First, I looked at the problem:
$$\frac{1}{x - 4} - \frac{5}{x + 2} = \frac{6}{x^{2} - 2x - 8}$$

1. **Figure out the "forbidden" numbers for x (the restrictions)!**
I always start by looking at the bottoms of the fractions (the denominators). If any of them turn into zero, that's a big problem!
* For the first one, $x - 4$, if $x$ was 4, it would be $4 - 4 = 0$. So, $x$ cannot be 4.
* For the second one, $x + 2$, if $x$ was -2, it would be $-2 + 2 = 0$. So, $x$ cannot be -2.
* For the last one, $x^{2} - 2x - 8$, I had to break it apart by factoring. I thought, what two numbers multiply to -8 and add up to -2? Aha! -4 and +2! So, $x^{2} - 2x - 8$ is the same as $(x - 4)(x + 2)$. This means if $x$ is 4 or if $x$ is -2, this denominator also becomes zero.
So, the "forbidden" numbers are $x = 4$ and $x = -2$. We have to keep these in mind!

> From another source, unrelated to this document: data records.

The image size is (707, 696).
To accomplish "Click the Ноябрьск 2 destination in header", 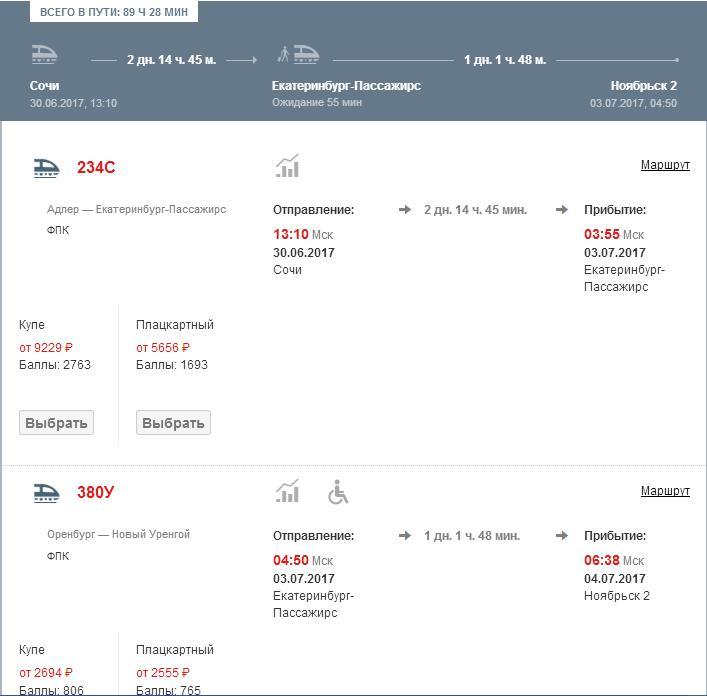I will click(643, 86).
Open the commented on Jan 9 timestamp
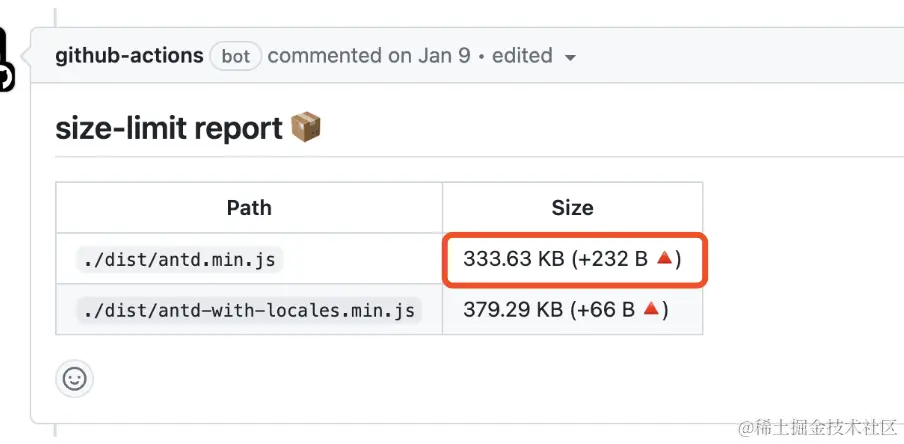 coord(369,55)
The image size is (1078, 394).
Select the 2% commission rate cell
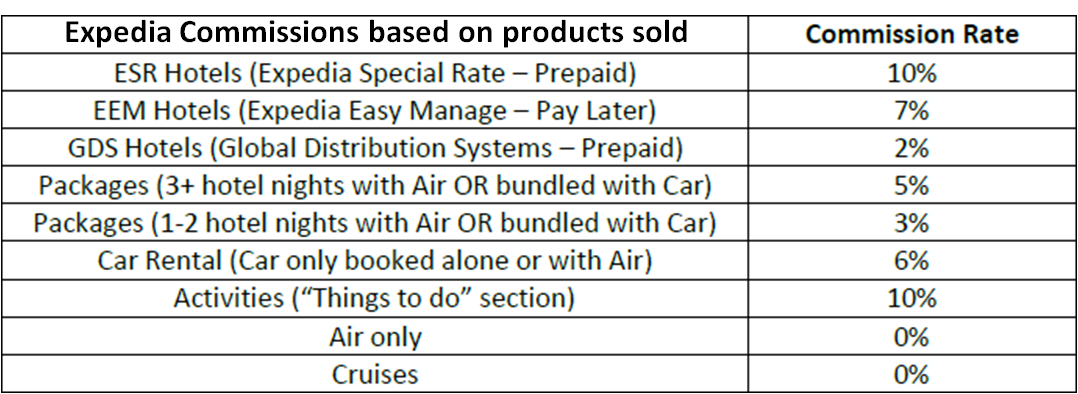tap(912, 148)
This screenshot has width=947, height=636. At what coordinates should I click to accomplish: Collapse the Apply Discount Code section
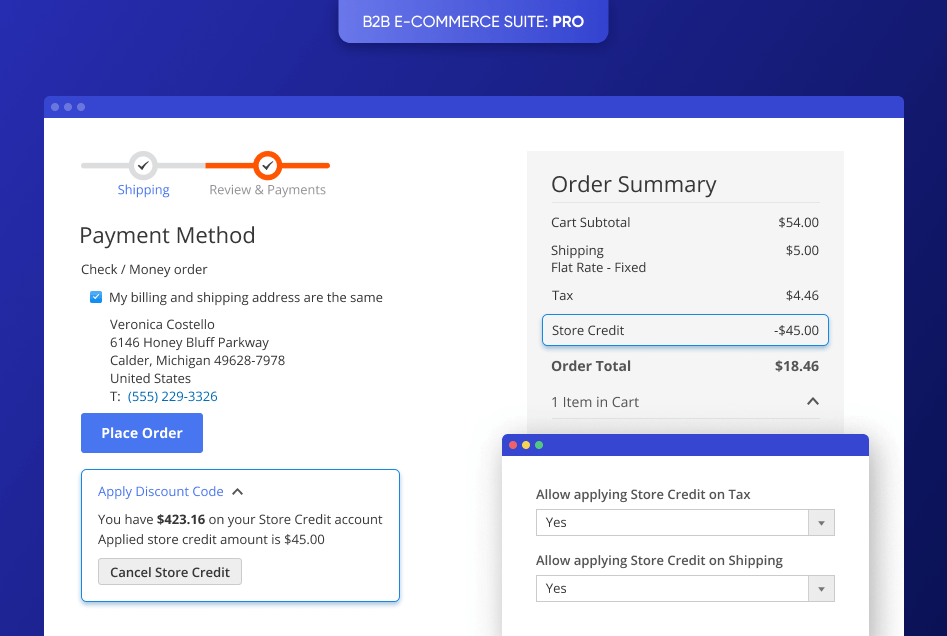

2. **Make the denominators friendly (find the common denominator)!**
I noticed that $(x - 4)(x + 2)$ is exactly what I got when I factored the last denominator. This means that $(x - 4)(x + 2)$ is our super special common denominator for all the fractions!

3. **Get rid of the fractions (this is the fun part, clear them out)!**
To make the equation easier, I multiply *every single part* of the equation by our common denominator, $(x - 4)(x + 2)$.
* For $\frac{1}{x - 4}$: When I multiply by $(x - 4)(x + 2)$, the $(x - 4)$ cancels out, leaving $1 \cdot (x + 2)$, which is $x + 2$.
* For $-\frac{5}{x + 2}$: When I multiply by $(x - 4)(x + 2)$, the $(x + 2)$ cancels out, leaving $-5 \cdot (x - 4)$, which is $-5x + 20$.
* For $\frac{6}{(x - 4)(x + 2)}$: When I multiply by $(x - 4)(x + 2)$, the whole bottom part cancels out, leaving just $6$.

So, my new, much simpler equation is:
$(x + 2) - (5x - 20) = 6$
Oh wait, it was $1 \cdot (x+2) - 5 \cdot (x-4)$. Let's rewrite it:
$x + 2 - 5x + 20 = 6$

4. **Solve the simple equation!**
Now I just group the 'x' terms and the plain numbers:
$(x - 5x) + (2 + 20) = 6$
$-4x + 22 = 6$
To get 'x' by itself, I subtract 22 from both sides:
$-4x = 6 - 22$
$-4x = -16$
Then, I divide both sides by -4:
$x = \frac{-16}{-4}$
$x = 4$

5. **Check if my answer is "forbidden"!**
I found $x = 4$. But wait! Back in step 1, I figured out that $x$ *cannot* be 4 because it would make the original denominators zero. Since my only answer is a "forbidden" number, it's not a real solution.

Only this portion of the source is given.